As its full title indicates, IN2CCAM focuses on ‘Enhancing Integration and Interoperability of CCAM eco-system’ under a holistic and comprehensive approach. IN2CCAM includes an additional layer to the PDI: the operational infrastructure, which defines a set of rules, governance models and management strategies to ensure the seamless functioning of this ecosystem. Advanced simulations, digital twin models, and real-life operations will facilitate testing innovative services and technologies to optimise and smoothen traffic management. The project also fosters the exploration of novel cooperation, governance, and business models essential for effective CCAM integration, contributing to a safer and more efficient transportation system.
Laying the groundwork for a seamless CCAM ecosystem
Since its kick-off in November 2022, the project consortium has been readying a solid ground to achieve this mission. As a first step, IN2CCAM partners have identified the mobility needs and requirements of different user groups, considering vulnerable communities to ensure inclusivity. The analysis of the existing infrastructures, traffic rules and governance models has helped formulate the different use cases which will be tested in the Lead Living Labs in Tampere, Trikala, Turin, and Vigo. Additionally, the Follower Living Labs of Bari and Quadrilatero are setting a realistic simulation environment to explore and assess the application of CCAM services.
To foster stakeholder engagement, IN2CCAM has defined a strategy to facilitate interaction with different stakeholders. The partners are planning ideathon workshops in five Living Lab cities to draw out barriers and concerns toward upscaling and replicability. The insights from these workshops will enable the co-creation of governance models that will pave the way for the widespread adoption of CCAM solutions across the EU.
“On the advent of deployment of automated actors in real-life traffic, it becomes critical they are correctly and safely integrated into the whole traffic system. Projects like IN2CCAM lay the foundation to achieve the foreseen benefits of CCAM in a safe and controlled manner”, states Coen Bresser, Innovation & Deployment Senior Manager at ERTICO, and WP6 leader.

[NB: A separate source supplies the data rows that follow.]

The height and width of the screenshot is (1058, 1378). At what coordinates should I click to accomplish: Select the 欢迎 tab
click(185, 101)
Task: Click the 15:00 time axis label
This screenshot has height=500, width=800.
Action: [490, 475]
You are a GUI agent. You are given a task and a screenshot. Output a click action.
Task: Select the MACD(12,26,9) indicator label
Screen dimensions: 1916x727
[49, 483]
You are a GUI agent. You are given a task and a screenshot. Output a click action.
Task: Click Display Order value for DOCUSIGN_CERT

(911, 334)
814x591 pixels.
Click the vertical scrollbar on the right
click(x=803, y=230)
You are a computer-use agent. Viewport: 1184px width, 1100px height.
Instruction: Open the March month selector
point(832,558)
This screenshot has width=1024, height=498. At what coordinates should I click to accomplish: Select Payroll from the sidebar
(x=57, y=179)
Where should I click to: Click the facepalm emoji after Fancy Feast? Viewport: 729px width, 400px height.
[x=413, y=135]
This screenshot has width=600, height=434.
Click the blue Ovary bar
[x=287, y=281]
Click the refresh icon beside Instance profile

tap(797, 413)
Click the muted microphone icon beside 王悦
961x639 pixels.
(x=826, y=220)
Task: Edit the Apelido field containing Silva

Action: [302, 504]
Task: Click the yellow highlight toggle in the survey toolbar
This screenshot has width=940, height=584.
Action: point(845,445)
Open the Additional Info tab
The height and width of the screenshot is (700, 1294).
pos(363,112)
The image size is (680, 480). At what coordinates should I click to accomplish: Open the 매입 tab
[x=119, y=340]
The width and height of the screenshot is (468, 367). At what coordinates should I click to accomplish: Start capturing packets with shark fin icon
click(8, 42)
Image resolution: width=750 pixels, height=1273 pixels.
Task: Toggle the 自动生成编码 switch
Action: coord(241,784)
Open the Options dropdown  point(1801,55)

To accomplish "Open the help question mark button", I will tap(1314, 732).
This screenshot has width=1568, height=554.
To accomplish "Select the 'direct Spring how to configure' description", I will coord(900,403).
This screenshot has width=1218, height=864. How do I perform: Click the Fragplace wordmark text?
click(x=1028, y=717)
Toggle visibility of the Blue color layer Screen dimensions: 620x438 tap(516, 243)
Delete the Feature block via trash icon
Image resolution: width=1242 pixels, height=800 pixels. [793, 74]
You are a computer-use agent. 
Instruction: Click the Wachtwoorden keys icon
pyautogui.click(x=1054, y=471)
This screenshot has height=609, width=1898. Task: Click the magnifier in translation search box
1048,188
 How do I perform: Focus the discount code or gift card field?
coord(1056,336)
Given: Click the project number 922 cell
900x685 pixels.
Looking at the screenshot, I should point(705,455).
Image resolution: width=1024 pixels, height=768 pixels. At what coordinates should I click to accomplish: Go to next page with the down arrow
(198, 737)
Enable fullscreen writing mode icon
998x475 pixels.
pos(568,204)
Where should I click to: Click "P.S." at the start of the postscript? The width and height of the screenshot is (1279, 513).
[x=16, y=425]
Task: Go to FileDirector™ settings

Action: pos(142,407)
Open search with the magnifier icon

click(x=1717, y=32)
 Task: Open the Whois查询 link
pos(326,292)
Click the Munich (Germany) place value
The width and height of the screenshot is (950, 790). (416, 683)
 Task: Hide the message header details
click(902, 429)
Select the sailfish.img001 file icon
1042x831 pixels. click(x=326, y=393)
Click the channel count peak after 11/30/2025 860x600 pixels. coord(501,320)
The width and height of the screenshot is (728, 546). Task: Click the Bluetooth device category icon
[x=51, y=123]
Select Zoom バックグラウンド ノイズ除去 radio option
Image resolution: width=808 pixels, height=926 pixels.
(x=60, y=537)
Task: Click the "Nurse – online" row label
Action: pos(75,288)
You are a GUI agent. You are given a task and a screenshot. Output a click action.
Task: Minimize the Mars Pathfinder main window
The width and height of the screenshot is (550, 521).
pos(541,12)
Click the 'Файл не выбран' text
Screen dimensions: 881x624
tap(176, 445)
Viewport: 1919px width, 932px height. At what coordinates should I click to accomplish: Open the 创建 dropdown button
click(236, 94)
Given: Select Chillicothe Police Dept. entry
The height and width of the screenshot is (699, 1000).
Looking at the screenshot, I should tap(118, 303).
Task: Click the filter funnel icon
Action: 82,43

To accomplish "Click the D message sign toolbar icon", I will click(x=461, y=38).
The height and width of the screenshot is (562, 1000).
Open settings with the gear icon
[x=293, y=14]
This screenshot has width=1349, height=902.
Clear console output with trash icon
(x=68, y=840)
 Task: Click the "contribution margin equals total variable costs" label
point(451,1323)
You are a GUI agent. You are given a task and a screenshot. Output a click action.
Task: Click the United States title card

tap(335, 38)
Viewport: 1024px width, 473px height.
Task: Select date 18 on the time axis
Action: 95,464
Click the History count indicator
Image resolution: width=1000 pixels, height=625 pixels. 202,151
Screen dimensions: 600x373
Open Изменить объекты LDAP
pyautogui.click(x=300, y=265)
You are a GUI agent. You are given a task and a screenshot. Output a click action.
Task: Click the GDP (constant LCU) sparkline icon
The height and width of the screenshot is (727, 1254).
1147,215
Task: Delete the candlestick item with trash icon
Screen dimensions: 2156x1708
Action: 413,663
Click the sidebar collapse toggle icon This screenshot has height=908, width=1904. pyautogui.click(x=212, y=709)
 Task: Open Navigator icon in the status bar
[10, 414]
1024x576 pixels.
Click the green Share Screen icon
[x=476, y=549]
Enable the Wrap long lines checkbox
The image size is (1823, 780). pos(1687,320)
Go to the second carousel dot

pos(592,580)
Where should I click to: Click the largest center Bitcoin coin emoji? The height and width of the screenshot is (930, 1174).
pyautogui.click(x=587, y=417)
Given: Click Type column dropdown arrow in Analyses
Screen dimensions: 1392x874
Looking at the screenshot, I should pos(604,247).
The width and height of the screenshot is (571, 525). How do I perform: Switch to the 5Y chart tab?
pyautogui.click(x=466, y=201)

IN2CCAM’s roadmap: deployment in the pipeline
A significant milestone for the upcoming year will be the kick-off of operations for the various use cases. The Lead Living Labs will assess the rollout of diverse technologies and services under real-traffic conditions. Tampere, Finland, is introducing automated vehicles into its traffic network to complement conventional public transport services in the Hervanta district. This Living Labs aims to improve last-mile mobility, enhance traffic flow, and reduce reliance on private cars, contributing to the cities’ goal to reach climate neutrality by 2030. The Trikala Living Lab in Greece uses CCAM technologies to improve the efficiency and safety of urban transportation, with on-demand CAVs, traffic light synchronisation, Vulnerable Road Users (VRU) warning messages, and a user-friendly mobile app to ensure safety and a more inclusive transport system. The Turin Living Lab is working on dynamic traffic management by enhancing the functionalities of the Control Centre, integrating Connected and Automated Vehicles, real-time parking information, and Urban Vehicle Access Restrictions (UVAR) warnings. This will improve congestion control, enhance safety, and reduce emissions. The Vigo Living Lab in Spain will improve traffic management by sharing data among vehicles, infrastructure and pedestrians or cyclists, and use vehicle-to-infrastructure (V2I) interaction to regulate traffic lights, improving the performance of connected and automated vehicles.
Additionally, two Follower Living Labs will test and digitally verify CCAM services through simulations and emulation solutions. The Bari Living Lab will develop and simulate a route planner that caters to diverse social groups, favouring inclusiveness. It will also simulate and implement a digital twin for innovative last-mile deliveries, freeing urban centres from traffic circulation. Quadrilatero aims to increase the quality and liveability of urban and metropolitan areas by reducing congestion, and air and noise pollution. The Living Lab will use existing data sources and data aggregation for analysis and simulation to assess the best itineraries and simulate the impact of CCAM vehicles on traffic and community. The Living Lab will also develop an open information service (MAP Open Data) for public authorities and provide information services on the availability of charging stations for electric vehicles, shared mobility systems, and on-demand mobility services.